Extracting Information from Long Text

This can be a product in itself.

Some background:

Data Accuracy

  • If we build a RAG it works well for text data, but doesn't work well for financial data which is context based, and for specific time, and specific sections.
  • Using a RAG will lead to incorrect results
  • Also its better is Data is provided in some other format to LLM, like as HTML, JSON or XBRL(see SEC for more information) LLM will perform better as it will exactly understand where the data belongs

If you have built a RAG you will probably agree right away.

Generic Data Formats

  • As mentioned above numeric data in PDFs might not be in a format that is easily readable by LLMs.
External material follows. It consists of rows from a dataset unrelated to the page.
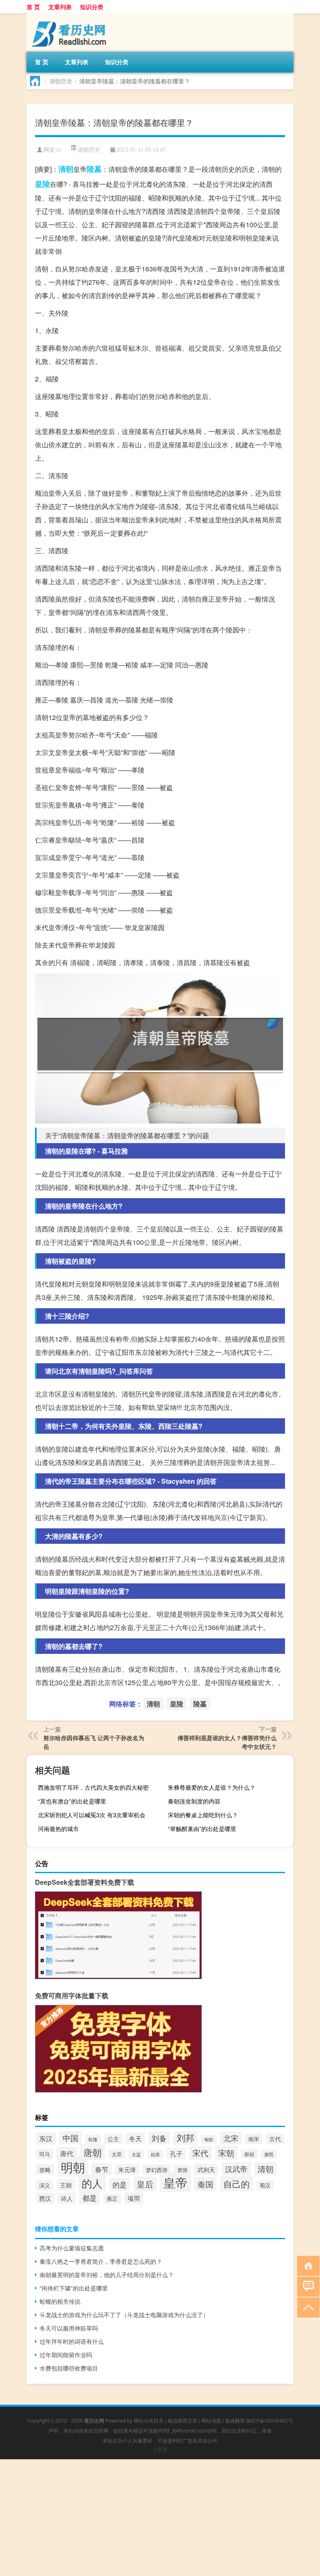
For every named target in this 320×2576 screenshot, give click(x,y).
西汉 (45, 2198)
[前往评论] (306, 2286)
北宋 (230, 2138)
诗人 (66, 2198)
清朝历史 (60, 81)
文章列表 (60, 7)
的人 (92, 2182)
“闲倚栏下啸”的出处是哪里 (74, 2288)
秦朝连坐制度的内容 (194, 1801)
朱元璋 (127, 2169)
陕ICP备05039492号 (269, 2420)
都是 (89, 2197)
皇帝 (175, 2182)
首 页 (33, 7)
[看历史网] (70, 16)
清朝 (65, 168)
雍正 (112, 2198)
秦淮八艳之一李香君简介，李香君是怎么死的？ (101, 2261)
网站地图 (211, 2420)
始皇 (155, 2154)
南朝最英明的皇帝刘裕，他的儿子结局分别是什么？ (107, 2274)
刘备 (159, 2138)
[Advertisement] (160, 2517)
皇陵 (42, 183)
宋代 (200, 2152)
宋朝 (226, 2153)
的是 (119, 2184)
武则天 (206, 2169)
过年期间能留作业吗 (66, 2354)
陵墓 (94, 168)
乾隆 (93, 2139)
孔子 (176, 2153)
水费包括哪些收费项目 (69, 2368)
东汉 (45, 2138)
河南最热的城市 (58, 1828)
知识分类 (91, 7)
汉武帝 (236, 2168)
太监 (136, 2154)
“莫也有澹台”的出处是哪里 (72, 1801)
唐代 (66, 2153)
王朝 (66, 2184)
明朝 (73, 2166)
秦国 (205, 2184)
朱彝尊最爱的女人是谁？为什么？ (211, 1787)
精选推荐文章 (183, 2420)
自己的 (236, 2183)
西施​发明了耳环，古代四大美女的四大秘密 (93, 1787)
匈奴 (208, 2139)
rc (59, 150)
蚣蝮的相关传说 (60, 2301)
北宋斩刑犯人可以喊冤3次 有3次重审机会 (91, 1815)
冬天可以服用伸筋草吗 (69, 2328)
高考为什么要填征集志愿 (72, 2248)
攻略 (45, 2169)
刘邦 (185, 2137)
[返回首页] (306, 2265)
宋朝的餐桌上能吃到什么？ (203, 1815)
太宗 (117, 2154)
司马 (44, 2154)
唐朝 (92, 2152)
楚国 (183, 2169)
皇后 (145, 2184)
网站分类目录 (149, 2420)
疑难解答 (235, 2420)
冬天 (135, 2138)
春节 (101, 2169)
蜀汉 (265, 2185)
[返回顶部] (306, 2307)
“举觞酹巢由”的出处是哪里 (202, 1828)
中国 (70, 2137)
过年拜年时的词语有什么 (72, 2341)
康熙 (268, 2154)
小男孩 (160, 2449)
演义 (44, 2185)
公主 (113, 2139)
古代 (275, 2139)
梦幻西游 (157, 2170)
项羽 (134, 2198)
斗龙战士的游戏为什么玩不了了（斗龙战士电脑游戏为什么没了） (124, 2314)
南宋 (253, 2139)
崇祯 (249, 2153)
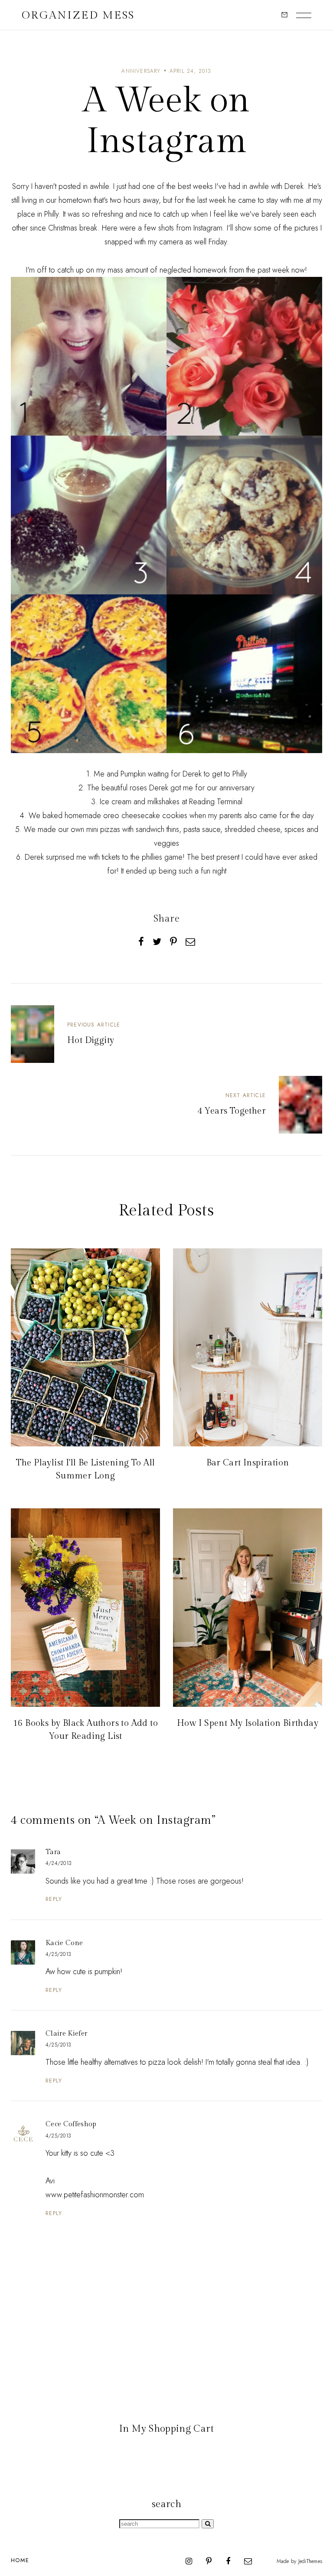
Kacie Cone (64, 1943)
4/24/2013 (59, 1863)
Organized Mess (78, 15)
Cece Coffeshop (71, 2124)
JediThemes (310, 2561)
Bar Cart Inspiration (247, 1463)
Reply (54, 1899)
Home (20, 2560)
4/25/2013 (58, 1954)
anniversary (140, 71)
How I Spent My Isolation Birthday (247, 1723)
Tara (53, 1852)
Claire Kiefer (66, 2034)
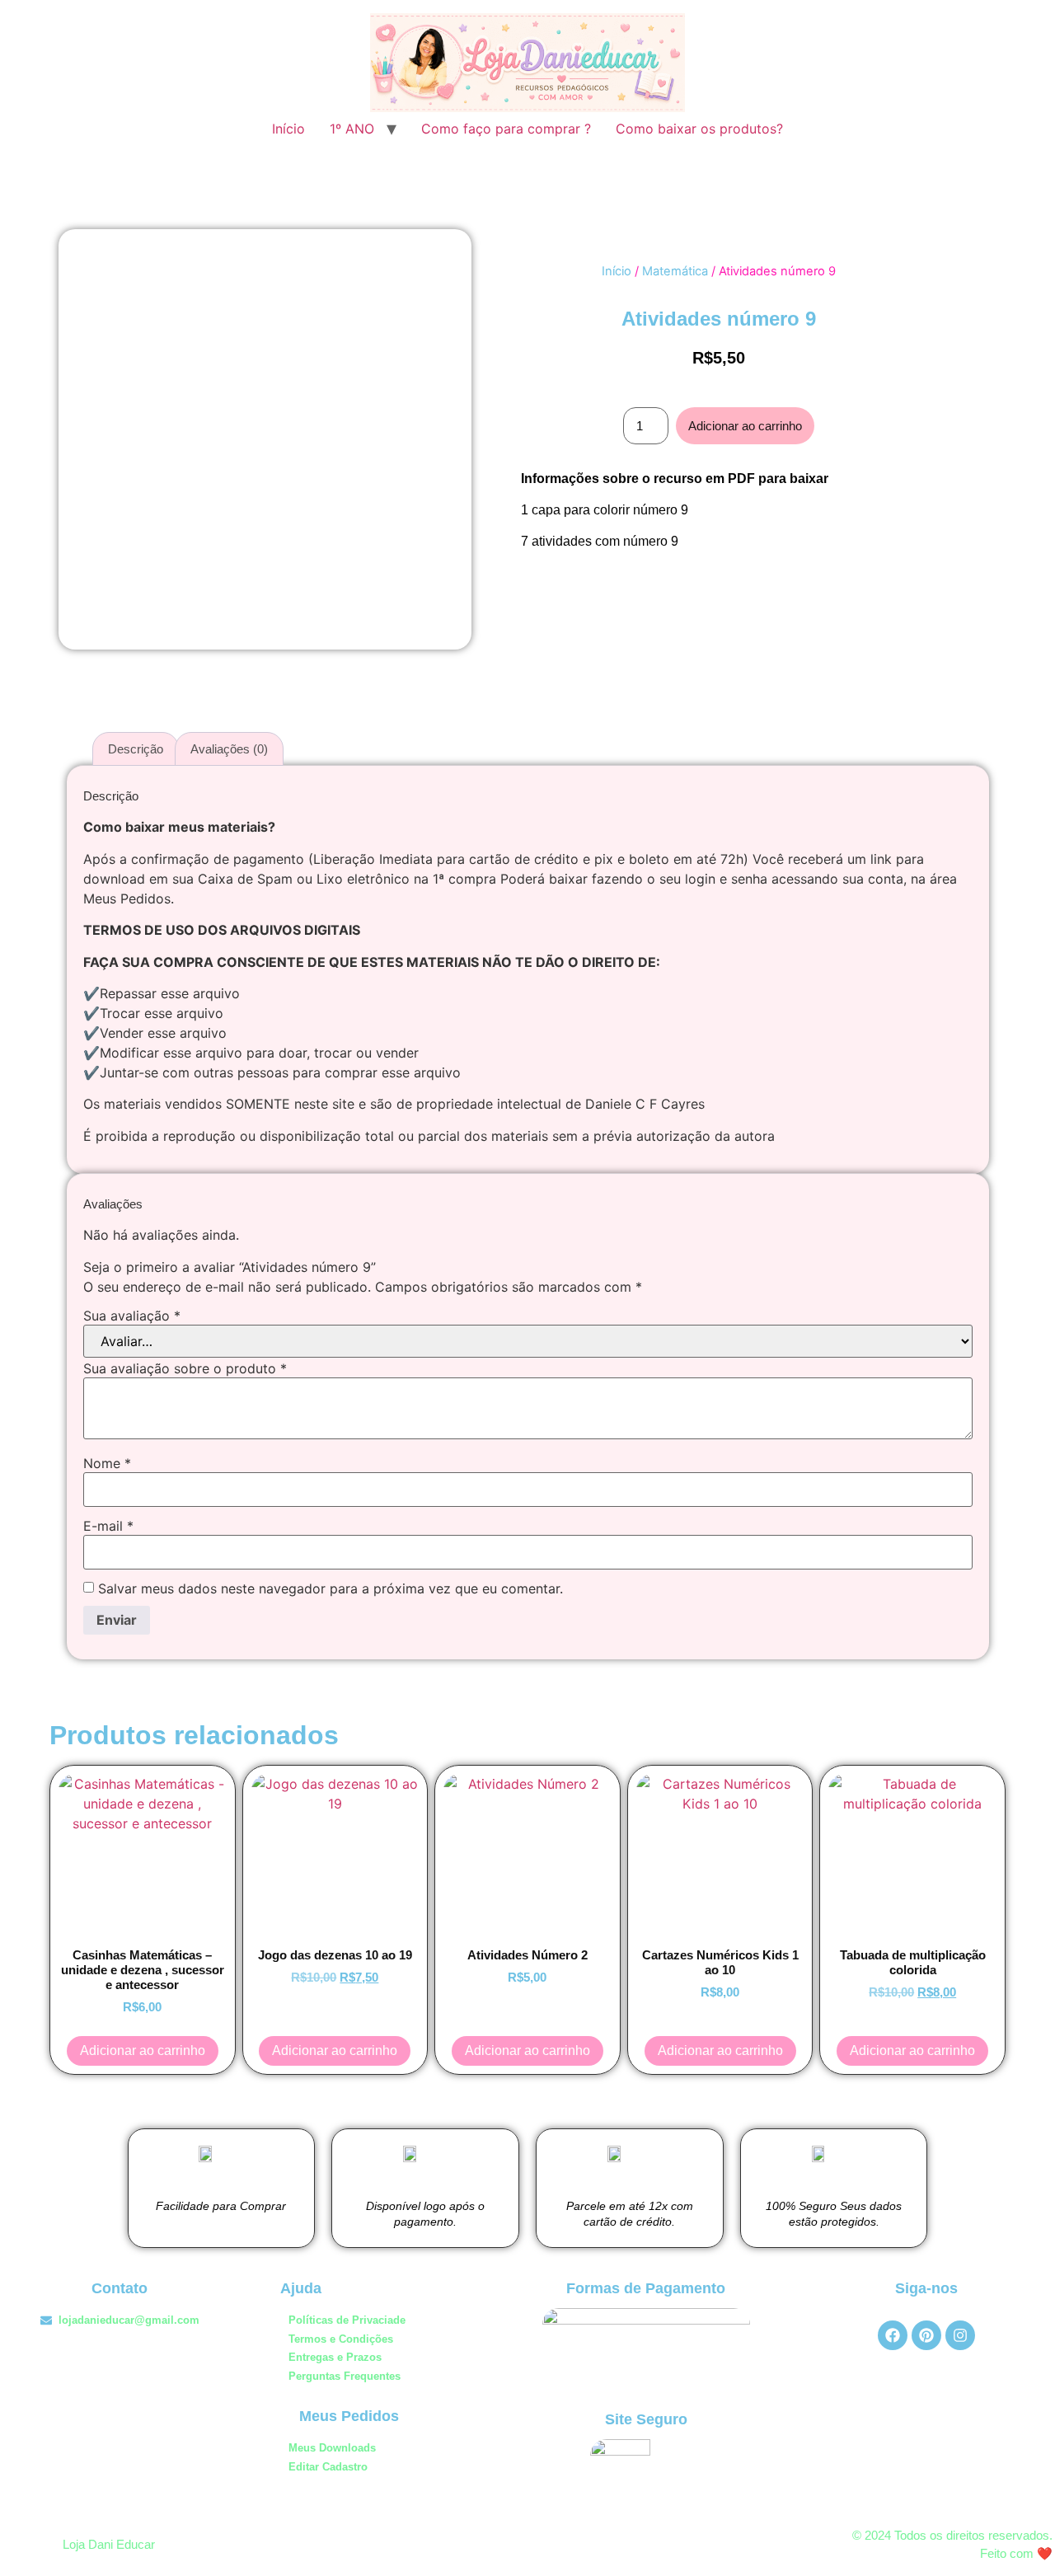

So we should try to see if there are other input formats that are more readable by LLMs

In cases of SEC filings, the data is available in XBRL format, which is a format that can be more easily read by LLMs

Providing Context

  • With LLMs we are always trying to find a sweep spot between providing all the necessary information and not providing too much information
  • This means we need to have all the information for a specific "section", or "category" of information
  • One of the ways is if we extract the information before hand, and then provide it to the LLM and ask for a more formatted and specific information from the LLM

Extracting Information

  • One way to extract information is to use a PDF parser, and then extract the information from text page(or a few pages) at a time and extracting information corresponding to each "category" of information.
  • This will make sure that no information is overlooked
  • For example we can read the text and say
    • Extract rental related information for 2025 from these pages. Then combine all the information.
    • Extract revenue related information for 2024 from these pages. Then combine all the information.
    • This way we have extracted out all the rent related information, and also by year
    • Something like this is not possible with a RAG, as it will not understand the context of the information

We should try to search for a tool for this, if not found we can develop in house.